**Entries supplied**
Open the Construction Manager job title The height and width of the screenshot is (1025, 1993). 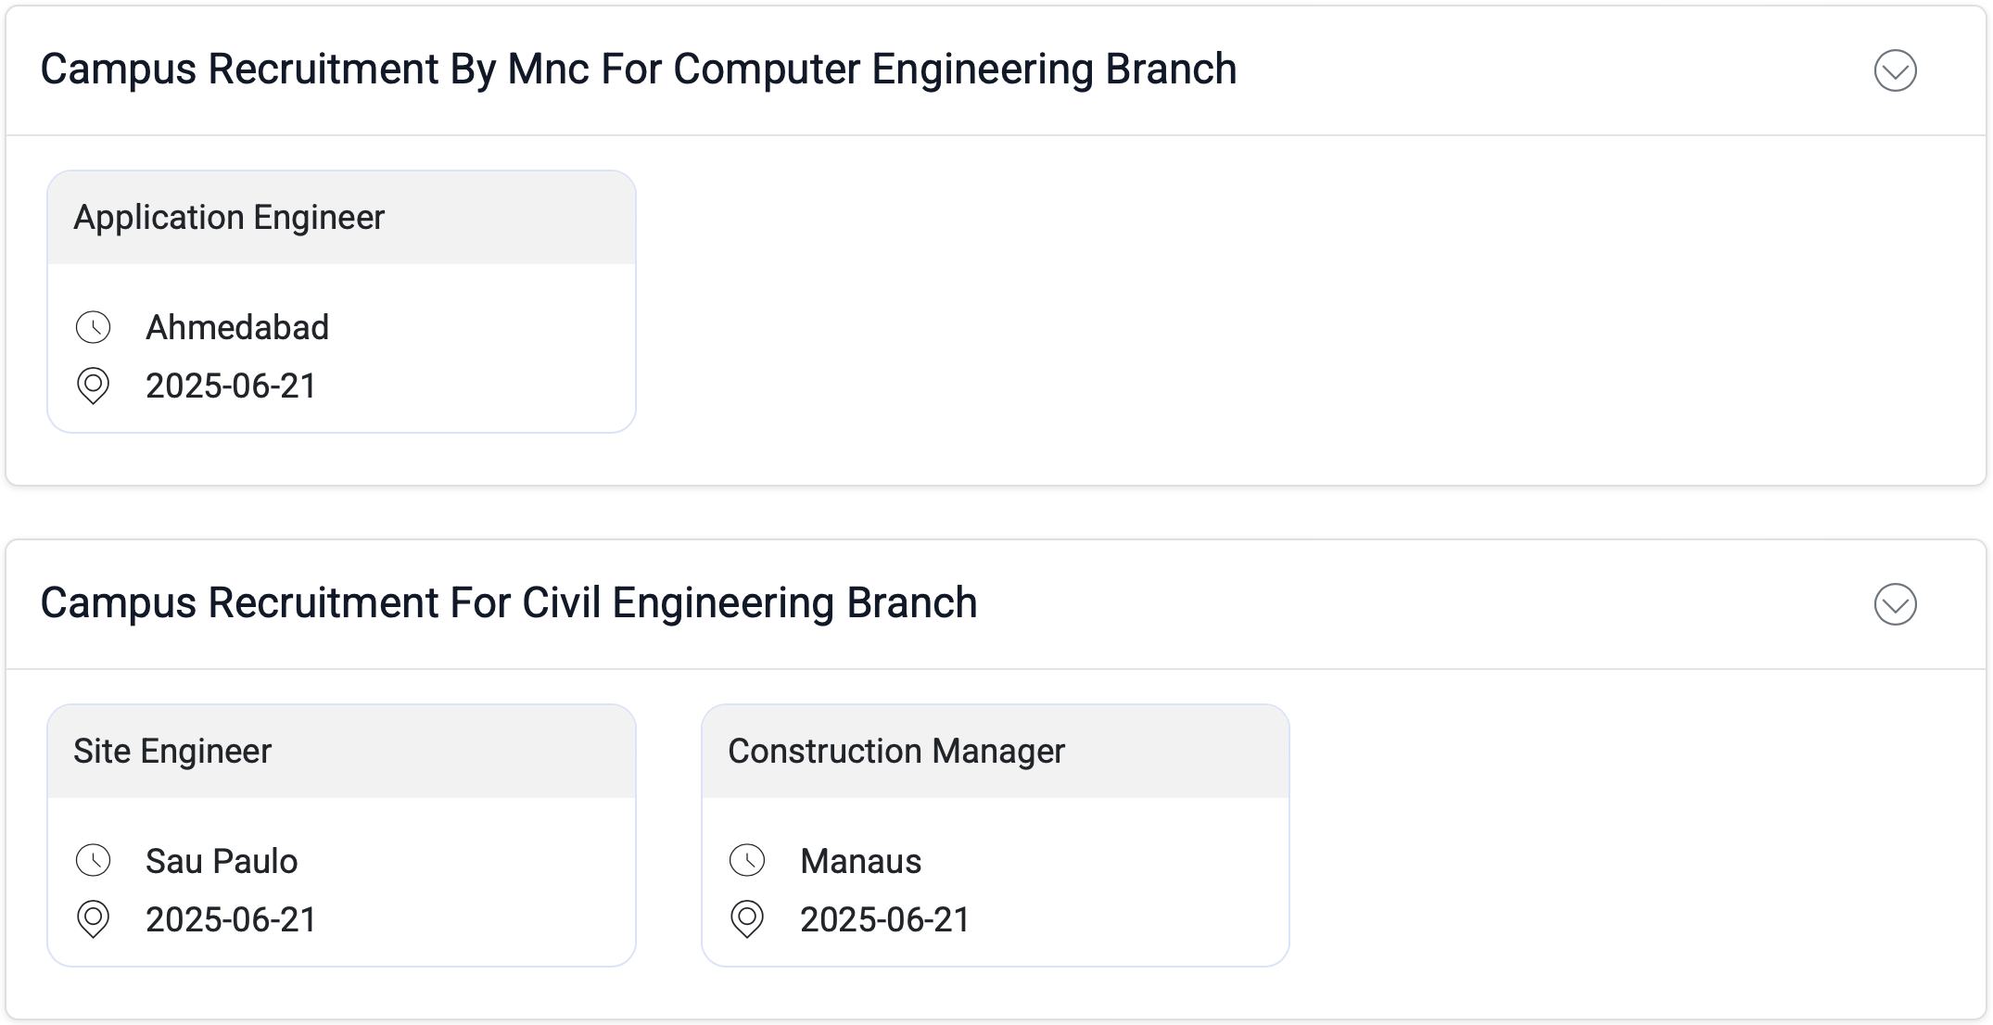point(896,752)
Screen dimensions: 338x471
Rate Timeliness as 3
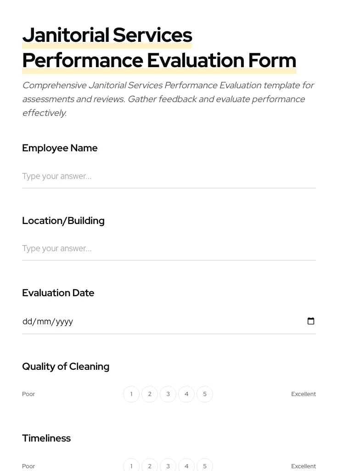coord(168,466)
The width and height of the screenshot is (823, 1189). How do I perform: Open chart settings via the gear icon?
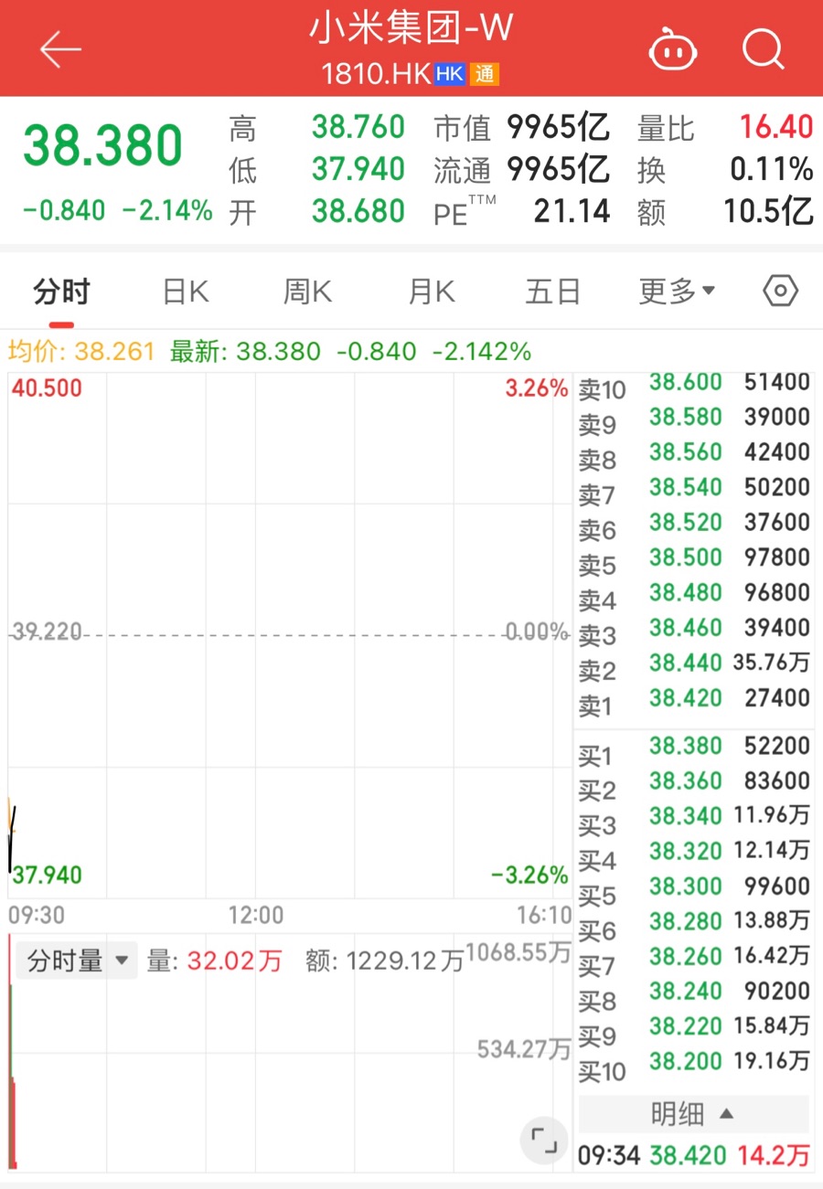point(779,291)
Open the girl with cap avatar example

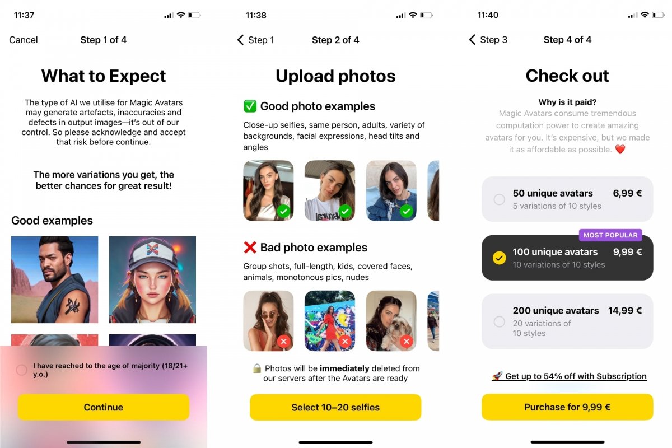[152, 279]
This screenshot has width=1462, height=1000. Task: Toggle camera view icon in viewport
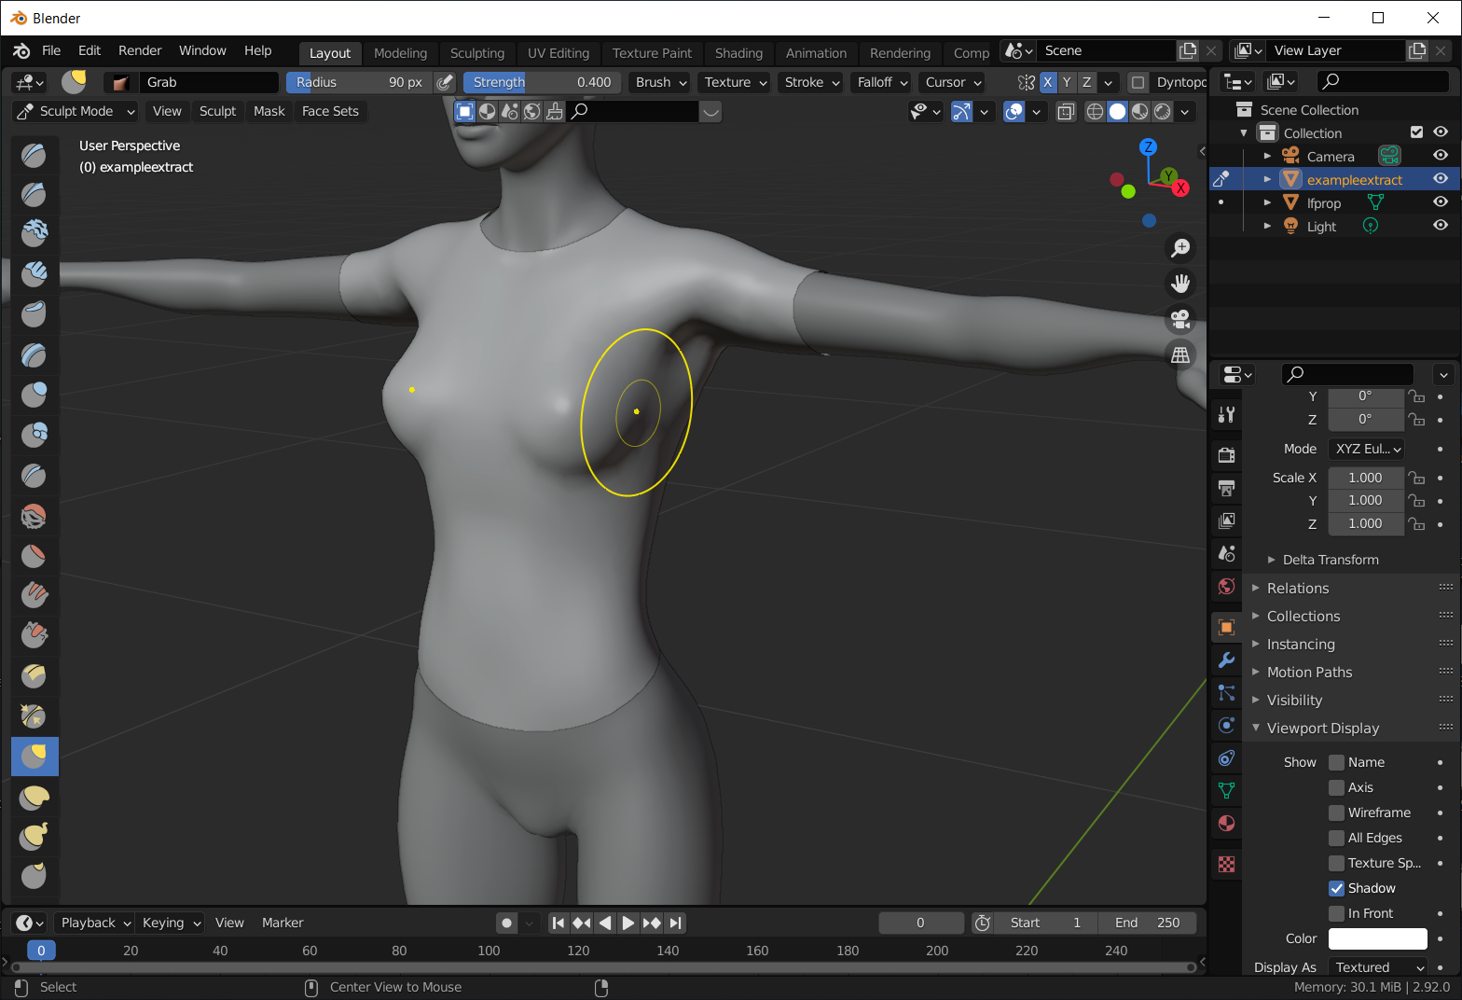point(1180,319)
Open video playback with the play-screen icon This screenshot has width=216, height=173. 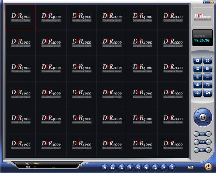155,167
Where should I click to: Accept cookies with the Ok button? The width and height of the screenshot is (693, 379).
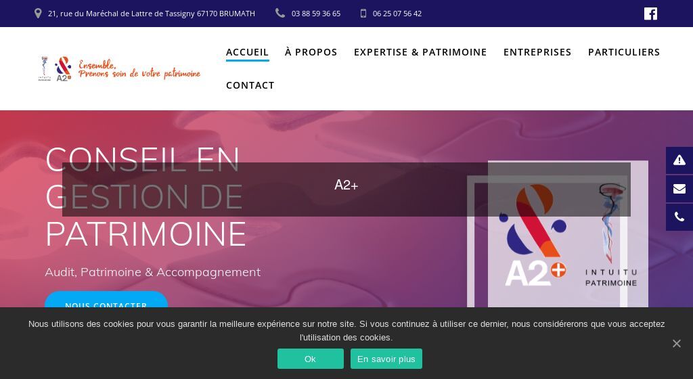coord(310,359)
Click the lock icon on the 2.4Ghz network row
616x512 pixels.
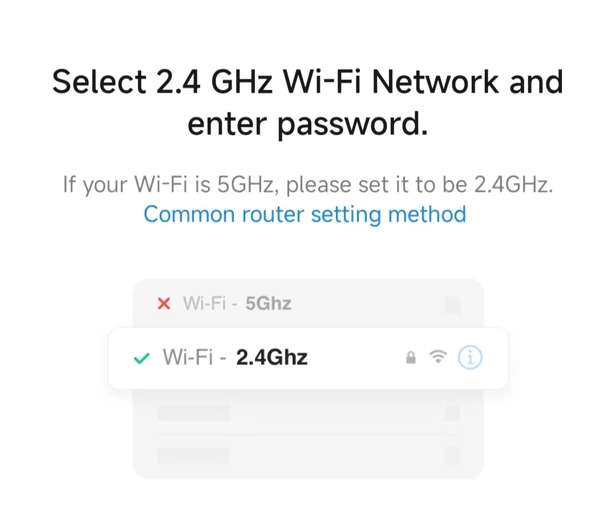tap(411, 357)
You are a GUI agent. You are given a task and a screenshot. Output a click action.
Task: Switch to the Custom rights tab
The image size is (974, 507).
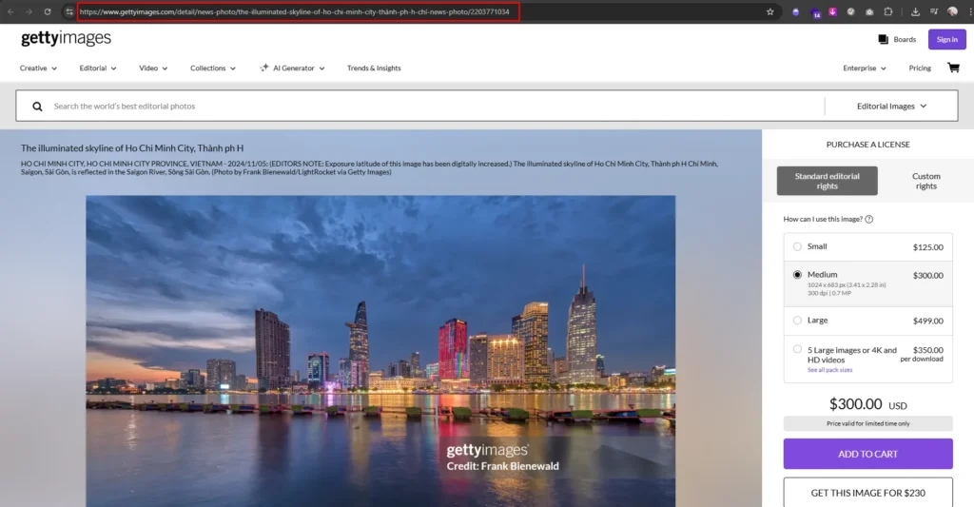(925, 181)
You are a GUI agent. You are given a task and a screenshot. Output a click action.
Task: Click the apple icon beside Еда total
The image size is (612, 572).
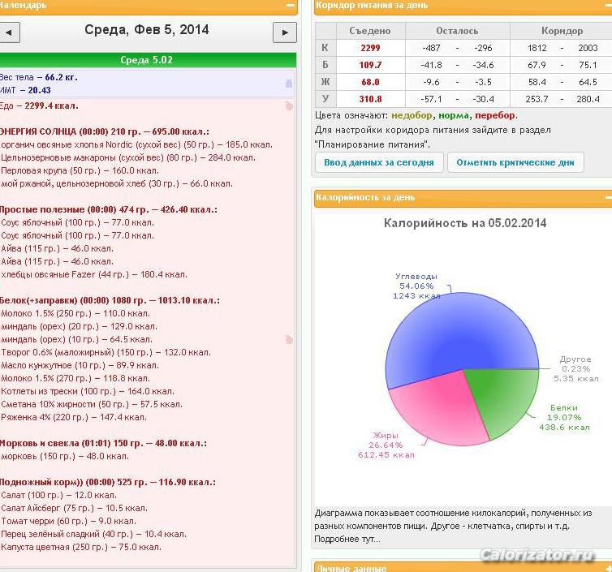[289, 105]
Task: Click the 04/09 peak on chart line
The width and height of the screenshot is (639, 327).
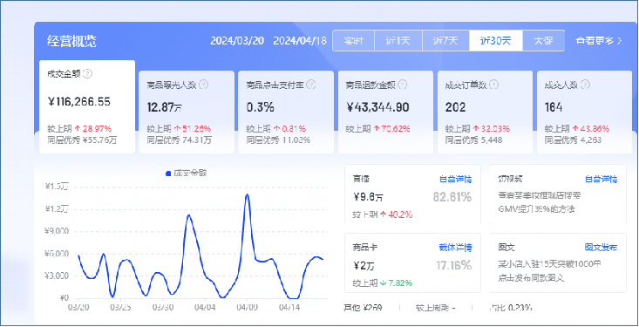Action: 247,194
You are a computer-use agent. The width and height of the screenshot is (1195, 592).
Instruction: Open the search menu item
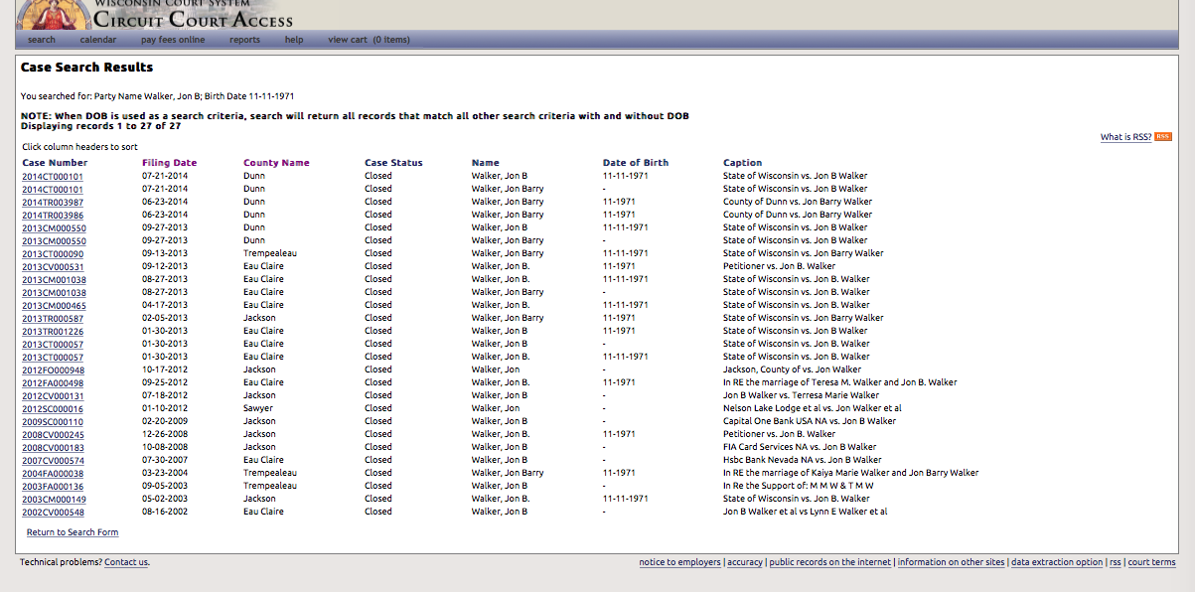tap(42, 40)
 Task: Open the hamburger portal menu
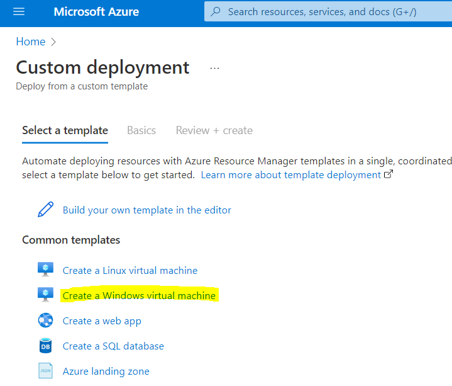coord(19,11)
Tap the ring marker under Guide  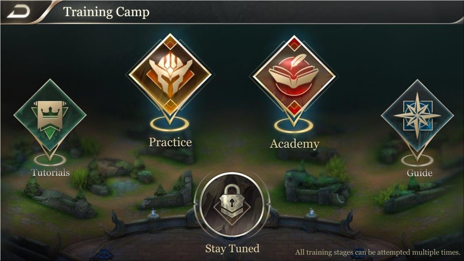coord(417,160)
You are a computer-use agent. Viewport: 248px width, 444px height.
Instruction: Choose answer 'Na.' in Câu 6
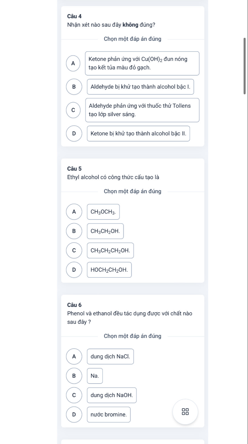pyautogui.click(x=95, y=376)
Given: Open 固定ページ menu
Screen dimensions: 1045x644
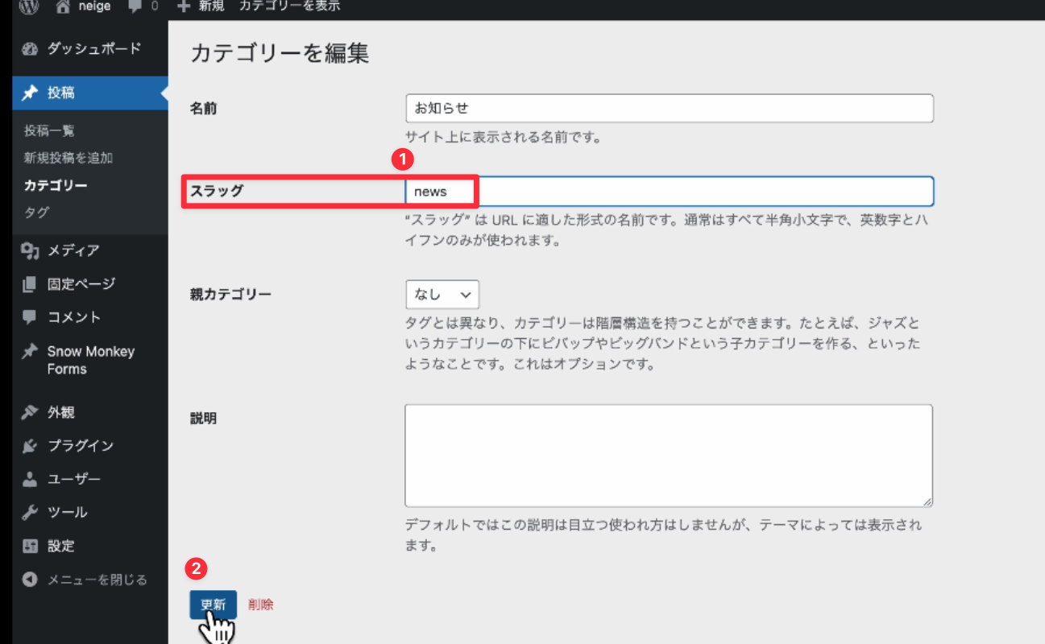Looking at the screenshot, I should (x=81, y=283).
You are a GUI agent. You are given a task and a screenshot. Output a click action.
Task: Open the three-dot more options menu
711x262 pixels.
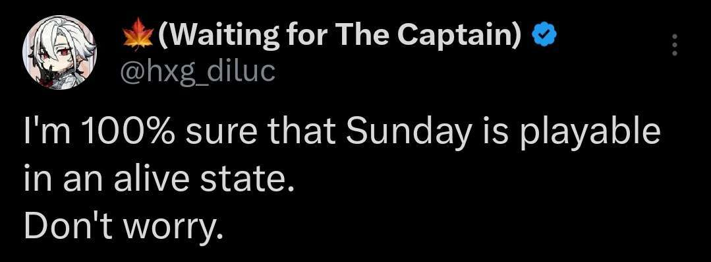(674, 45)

**Task directions**
Where the line containing "Instruction: Choose answer 'Na.' in Câu 6" appears in the data above, begin there and output every line through the last, exactly and without pictures.

**Exercise response**
Instruction: Choose answer 'Na.' in Câu 6
pyautogui.click(x=95, y=376)
Given: Open 固定ページ menu
Screen dimensions: 1045x644
Looking at the screenshot, I should (x=81, y=283).
You are a GUI agent. You are given a task and a screenshot. Output a click action.
Task: Open the three-dot more options menu
711x262 pixels.
(674, 45)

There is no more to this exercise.